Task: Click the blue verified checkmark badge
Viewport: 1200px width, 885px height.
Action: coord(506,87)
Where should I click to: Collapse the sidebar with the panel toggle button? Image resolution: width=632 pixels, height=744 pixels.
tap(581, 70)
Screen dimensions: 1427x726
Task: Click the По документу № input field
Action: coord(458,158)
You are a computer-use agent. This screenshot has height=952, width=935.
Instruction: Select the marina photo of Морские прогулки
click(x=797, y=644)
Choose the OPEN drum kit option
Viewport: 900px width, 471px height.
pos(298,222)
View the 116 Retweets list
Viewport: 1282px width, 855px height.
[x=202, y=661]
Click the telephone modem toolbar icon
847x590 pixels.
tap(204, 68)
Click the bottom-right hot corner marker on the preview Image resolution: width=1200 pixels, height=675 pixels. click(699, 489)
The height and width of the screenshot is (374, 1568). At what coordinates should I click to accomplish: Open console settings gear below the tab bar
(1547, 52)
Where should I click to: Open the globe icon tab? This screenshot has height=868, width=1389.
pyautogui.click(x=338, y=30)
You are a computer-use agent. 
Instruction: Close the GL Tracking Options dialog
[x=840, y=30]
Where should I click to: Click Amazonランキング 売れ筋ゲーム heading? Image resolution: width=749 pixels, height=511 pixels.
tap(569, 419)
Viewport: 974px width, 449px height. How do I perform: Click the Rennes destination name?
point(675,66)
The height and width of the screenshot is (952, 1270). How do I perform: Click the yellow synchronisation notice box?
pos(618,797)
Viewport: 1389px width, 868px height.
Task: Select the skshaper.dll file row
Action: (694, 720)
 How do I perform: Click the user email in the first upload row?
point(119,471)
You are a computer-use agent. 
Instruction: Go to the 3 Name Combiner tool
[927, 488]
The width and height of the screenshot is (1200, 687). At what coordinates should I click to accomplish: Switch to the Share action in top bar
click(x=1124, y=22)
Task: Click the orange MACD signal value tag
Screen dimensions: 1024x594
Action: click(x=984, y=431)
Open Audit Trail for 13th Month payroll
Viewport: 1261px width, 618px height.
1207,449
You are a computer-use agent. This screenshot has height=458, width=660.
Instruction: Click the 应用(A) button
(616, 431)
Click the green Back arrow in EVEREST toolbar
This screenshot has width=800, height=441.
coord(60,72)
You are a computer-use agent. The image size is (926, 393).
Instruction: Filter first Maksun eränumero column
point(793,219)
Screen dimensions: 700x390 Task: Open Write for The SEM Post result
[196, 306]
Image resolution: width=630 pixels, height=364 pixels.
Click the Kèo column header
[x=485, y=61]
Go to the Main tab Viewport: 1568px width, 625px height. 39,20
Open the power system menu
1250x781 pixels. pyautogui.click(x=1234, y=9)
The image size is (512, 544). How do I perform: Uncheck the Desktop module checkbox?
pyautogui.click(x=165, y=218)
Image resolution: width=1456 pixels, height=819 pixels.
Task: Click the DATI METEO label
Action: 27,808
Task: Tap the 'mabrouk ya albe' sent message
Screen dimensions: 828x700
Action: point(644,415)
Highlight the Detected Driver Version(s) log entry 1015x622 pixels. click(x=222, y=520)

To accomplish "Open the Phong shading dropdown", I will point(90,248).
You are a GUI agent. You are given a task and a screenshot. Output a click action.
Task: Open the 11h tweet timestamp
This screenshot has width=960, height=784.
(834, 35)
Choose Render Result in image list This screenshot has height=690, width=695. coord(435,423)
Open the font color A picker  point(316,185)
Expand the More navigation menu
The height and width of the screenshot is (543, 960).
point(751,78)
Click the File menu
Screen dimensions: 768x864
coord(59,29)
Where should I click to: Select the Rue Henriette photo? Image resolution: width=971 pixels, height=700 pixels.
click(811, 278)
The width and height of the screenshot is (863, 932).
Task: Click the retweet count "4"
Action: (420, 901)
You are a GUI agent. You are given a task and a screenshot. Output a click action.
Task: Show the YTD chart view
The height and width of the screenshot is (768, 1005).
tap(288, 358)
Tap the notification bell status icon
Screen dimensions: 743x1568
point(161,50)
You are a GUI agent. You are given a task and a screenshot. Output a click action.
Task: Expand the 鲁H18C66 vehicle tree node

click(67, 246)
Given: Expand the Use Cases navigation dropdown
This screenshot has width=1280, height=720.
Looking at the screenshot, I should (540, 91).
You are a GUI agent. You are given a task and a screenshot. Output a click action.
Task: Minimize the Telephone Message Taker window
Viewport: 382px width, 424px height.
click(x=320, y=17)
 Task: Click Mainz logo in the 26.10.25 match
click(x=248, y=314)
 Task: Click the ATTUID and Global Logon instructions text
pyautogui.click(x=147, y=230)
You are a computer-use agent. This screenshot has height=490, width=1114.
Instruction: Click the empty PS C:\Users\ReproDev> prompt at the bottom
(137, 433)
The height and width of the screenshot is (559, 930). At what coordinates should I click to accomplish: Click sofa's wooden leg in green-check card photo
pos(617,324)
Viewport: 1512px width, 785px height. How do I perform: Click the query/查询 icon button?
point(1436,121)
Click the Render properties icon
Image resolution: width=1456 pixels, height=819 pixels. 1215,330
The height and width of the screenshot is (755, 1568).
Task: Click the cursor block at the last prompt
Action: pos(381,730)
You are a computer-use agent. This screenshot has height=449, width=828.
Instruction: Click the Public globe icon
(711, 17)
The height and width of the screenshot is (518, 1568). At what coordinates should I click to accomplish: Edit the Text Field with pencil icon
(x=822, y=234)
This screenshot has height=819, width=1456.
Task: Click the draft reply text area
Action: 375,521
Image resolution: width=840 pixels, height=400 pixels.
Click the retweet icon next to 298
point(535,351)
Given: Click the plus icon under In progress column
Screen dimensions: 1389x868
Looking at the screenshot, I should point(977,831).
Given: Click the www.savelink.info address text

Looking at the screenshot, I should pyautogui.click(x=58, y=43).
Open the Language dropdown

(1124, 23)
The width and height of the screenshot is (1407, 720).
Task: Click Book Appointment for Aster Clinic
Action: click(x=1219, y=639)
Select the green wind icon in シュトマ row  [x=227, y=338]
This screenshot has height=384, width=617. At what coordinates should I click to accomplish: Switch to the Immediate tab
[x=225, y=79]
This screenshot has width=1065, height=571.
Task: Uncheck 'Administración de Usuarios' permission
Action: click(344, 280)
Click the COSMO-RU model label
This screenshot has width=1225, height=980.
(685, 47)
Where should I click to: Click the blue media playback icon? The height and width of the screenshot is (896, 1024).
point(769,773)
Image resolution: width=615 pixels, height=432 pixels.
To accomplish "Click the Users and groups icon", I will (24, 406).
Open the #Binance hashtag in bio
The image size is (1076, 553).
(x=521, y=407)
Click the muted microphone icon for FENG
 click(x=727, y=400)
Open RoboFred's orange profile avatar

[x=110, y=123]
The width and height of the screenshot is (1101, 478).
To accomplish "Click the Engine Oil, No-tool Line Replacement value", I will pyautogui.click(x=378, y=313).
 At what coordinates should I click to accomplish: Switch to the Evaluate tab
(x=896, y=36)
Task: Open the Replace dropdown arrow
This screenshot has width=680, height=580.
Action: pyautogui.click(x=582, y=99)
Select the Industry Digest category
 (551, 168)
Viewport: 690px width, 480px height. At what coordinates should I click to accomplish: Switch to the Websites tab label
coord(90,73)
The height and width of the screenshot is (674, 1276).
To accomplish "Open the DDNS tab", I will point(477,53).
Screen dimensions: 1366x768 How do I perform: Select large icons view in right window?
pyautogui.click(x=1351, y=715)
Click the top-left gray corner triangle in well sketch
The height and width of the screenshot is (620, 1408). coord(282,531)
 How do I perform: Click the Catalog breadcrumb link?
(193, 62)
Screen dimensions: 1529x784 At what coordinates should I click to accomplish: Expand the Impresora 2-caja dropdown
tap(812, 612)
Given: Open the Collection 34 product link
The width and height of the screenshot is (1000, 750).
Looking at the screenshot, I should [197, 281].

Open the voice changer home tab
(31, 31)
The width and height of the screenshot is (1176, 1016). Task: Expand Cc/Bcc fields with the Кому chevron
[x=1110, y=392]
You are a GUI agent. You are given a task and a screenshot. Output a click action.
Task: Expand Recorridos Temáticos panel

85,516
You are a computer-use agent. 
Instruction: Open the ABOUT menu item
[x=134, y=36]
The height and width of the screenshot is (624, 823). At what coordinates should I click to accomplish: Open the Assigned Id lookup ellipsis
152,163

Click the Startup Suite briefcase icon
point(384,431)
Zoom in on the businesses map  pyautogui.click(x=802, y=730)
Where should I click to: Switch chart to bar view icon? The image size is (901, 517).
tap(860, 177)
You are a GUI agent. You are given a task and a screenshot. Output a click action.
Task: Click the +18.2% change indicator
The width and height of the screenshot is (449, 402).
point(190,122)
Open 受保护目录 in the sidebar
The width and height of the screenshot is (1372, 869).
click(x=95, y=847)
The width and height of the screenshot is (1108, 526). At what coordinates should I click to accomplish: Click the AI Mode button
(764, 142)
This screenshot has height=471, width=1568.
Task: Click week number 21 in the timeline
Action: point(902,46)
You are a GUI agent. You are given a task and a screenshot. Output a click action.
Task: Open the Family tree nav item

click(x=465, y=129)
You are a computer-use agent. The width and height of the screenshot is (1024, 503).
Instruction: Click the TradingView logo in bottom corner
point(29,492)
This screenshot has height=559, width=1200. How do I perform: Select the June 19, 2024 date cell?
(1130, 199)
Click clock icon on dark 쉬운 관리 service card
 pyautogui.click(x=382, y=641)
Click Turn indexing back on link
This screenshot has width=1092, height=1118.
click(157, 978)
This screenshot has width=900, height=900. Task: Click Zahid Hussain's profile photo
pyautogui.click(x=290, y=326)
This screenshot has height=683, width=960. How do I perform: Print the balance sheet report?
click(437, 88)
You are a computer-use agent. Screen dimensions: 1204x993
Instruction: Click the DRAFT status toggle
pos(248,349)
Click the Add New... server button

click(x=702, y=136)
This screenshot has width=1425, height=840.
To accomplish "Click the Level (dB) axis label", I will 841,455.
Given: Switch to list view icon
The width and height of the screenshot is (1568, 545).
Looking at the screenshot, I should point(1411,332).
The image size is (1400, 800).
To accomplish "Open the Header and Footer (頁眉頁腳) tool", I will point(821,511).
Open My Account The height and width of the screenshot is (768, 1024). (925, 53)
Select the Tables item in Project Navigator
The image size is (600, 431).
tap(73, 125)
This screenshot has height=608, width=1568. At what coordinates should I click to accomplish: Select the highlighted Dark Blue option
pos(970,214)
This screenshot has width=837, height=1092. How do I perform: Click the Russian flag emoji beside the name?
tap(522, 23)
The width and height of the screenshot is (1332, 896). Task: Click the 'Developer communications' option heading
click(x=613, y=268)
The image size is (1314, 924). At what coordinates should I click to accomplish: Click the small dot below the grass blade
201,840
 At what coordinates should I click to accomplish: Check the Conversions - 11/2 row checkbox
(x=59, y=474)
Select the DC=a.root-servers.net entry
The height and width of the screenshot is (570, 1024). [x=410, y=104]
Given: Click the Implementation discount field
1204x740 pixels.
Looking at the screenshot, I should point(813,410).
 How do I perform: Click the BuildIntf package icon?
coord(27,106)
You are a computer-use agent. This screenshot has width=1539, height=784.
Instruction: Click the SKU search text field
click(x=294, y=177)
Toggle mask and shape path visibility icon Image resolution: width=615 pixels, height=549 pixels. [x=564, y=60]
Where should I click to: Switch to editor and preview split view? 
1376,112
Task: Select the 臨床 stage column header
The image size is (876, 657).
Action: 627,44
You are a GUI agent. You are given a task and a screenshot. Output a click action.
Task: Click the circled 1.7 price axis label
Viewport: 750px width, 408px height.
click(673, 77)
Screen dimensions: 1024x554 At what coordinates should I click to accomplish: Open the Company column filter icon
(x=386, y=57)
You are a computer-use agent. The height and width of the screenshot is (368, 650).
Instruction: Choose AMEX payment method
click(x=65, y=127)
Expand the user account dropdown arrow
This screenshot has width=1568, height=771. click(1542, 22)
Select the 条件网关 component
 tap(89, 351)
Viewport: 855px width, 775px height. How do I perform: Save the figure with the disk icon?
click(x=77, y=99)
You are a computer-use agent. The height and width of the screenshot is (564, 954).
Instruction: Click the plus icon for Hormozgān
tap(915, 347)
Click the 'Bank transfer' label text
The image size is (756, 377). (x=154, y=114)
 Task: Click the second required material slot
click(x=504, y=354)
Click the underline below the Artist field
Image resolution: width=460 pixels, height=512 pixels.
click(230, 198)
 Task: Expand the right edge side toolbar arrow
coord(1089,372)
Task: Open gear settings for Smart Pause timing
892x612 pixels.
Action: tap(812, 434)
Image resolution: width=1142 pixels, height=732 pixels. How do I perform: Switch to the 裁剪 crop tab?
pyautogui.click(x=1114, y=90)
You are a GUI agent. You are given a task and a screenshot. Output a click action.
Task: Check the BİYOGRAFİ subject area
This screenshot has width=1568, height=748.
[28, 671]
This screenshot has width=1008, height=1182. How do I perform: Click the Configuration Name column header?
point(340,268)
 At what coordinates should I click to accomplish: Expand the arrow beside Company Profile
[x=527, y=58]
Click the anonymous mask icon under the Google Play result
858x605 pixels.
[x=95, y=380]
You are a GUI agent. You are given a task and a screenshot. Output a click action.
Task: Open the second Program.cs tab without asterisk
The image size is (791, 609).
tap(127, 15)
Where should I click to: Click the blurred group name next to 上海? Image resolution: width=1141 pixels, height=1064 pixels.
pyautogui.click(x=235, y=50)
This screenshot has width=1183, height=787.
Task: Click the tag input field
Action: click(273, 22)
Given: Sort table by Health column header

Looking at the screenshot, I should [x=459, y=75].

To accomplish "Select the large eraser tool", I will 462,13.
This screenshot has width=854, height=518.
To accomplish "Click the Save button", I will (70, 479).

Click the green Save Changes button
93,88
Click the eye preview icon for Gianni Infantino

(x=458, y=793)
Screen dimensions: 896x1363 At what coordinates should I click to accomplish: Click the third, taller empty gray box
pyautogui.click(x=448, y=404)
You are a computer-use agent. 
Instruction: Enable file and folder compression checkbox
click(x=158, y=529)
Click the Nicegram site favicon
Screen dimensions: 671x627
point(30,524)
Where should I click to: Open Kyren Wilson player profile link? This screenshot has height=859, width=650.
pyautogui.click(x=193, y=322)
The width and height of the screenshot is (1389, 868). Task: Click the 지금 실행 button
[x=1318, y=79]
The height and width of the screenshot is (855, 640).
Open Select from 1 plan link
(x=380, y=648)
- - -
*Your task*
Would you copy every line of the entries that includes the word "axis"?

*Answer to this task*
To accomplish "Click the Level (dB) axis label", I will 841,455.
Task: Click the circled 1.7 price axis label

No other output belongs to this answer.